Other ways to prevent the spread of S. aureus include:
Ensuring patients’ wounds are appropriately covered in order to prevent S. aureus from entering the bloodstream
Ensuring patients’ staph skin infections (e.g. boils and infected wounds) are appropriately covered to prevent exposure to pus or drainage
Immediately disposing of used wound dressings in a sealed plastic bag
Washing the clothes, towels and sheets of an infected patient with detergent and hot water, then drying them in sunlight or using the hot setting of a clothes dryer
Ensuring that personal items (e.g. towels, razors) are not shared between patients
Taking additional precautions when treating patients with an MRSA strain (e.g. allocating them a single room with ensuite facilities).
(Better Health Channel 2015; SA Health 2020)
Surveillance refers to the monitoring and reporting of healthcare-associated infections in order to identify possible risk prevention strategies (VICNISS 2021; ACSQHC 2019).
In Australia, all cases of SABSI in acute public hospitals must be monitored and reported by their relevant jurisdictions to the National Health Care Agreements reporting system (ACSQHC 2016).
When testing for SABSI, two sets of blood cultures should be taken from two different body sites. If these results don’t match, further investigation is required as false positives of S. aureus only occur rarely (ACSQHC 2016).

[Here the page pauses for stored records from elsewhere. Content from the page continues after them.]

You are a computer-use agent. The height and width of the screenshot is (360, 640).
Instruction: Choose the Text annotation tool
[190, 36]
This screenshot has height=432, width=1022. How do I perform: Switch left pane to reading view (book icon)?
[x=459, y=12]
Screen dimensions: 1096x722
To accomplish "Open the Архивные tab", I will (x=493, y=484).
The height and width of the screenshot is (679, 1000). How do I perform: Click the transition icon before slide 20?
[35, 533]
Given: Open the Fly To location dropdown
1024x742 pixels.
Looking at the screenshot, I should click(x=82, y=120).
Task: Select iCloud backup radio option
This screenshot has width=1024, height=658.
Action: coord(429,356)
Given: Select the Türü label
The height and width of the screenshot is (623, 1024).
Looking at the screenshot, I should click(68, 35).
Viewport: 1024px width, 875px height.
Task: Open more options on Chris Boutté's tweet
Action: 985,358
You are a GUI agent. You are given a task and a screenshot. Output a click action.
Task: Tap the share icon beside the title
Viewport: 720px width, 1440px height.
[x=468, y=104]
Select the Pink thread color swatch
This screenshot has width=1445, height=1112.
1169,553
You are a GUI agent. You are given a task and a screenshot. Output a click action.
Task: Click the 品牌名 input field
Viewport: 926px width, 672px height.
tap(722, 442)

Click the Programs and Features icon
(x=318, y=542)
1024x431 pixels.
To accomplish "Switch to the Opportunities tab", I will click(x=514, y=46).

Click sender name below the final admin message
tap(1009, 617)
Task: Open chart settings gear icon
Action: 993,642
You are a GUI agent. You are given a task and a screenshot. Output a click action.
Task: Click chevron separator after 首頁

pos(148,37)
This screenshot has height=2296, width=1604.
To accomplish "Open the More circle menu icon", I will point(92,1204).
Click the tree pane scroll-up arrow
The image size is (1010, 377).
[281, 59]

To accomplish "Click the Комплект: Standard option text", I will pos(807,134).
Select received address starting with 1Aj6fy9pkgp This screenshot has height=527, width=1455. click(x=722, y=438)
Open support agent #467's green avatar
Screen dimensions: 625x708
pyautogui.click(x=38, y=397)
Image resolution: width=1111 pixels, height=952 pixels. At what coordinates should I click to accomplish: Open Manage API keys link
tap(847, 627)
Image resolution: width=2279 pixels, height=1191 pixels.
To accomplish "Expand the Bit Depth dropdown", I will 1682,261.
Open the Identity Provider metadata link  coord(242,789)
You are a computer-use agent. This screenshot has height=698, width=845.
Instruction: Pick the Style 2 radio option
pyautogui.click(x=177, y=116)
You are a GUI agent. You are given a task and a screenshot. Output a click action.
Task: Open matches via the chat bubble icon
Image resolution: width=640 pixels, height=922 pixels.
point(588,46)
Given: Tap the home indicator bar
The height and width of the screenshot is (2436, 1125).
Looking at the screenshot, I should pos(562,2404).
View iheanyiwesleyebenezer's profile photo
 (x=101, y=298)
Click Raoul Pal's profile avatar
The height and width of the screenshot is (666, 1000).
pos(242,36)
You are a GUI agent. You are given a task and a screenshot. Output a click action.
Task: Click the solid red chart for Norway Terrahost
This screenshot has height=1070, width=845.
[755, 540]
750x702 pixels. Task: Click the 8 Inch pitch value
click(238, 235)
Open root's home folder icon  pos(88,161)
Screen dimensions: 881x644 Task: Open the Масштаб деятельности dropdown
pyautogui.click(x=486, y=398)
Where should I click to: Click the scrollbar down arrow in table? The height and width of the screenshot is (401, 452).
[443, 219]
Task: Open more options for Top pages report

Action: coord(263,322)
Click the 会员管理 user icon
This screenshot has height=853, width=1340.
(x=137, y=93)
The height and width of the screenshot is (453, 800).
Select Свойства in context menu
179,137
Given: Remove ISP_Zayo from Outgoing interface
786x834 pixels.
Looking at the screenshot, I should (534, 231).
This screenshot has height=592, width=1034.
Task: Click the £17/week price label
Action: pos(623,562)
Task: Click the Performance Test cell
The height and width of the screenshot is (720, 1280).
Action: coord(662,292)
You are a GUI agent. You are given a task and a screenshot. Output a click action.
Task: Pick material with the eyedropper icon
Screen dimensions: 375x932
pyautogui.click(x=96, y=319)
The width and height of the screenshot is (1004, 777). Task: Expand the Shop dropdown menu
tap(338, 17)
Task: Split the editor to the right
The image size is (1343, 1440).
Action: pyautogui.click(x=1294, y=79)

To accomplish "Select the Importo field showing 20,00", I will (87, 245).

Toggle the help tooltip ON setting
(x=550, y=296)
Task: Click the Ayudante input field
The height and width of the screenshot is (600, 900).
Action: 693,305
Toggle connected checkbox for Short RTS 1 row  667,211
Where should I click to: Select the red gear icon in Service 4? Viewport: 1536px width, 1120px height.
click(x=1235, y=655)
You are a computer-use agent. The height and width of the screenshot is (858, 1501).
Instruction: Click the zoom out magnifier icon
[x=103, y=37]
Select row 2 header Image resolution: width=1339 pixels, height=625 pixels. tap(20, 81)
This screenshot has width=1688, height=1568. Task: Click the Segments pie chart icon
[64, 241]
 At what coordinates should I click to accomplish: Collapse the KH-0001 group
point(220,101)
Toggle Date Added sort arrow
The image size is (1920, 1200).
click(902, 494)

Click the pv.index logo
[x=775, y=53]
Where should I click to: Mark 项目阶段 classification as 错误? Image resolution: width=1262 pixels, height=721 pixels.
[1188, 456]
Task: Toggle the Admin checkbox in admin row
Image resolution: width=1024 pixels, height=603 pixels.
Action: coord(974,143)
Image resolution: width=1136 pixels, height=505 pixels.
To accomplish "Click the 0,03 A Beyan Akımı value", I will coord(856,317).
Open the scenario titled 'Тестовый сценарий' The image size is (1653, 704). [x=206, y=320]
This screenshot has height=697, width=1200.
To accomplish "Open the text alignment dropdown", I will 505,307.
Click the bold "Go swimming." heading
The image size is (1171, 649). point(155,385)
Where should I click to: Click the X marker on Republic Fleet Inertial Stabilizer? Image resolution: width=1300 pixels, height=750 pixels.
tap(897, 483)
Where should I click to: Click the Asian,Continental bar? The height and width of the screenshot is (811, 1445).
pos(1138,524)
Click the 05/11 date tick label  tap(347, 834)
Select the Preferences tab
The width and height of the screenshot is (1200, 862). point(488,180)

When a SABSI case is identified, an assessment should occur in order to determine whether the case meets the definition of a healthcare-acquired infection (see above) (ACSQHC 2016).
The data collected through surveillance is used to identify preventable risk factors for SABSI, inform antimicrobial stewardship and develop strategies to improve patient safety (ACSQHC 2021).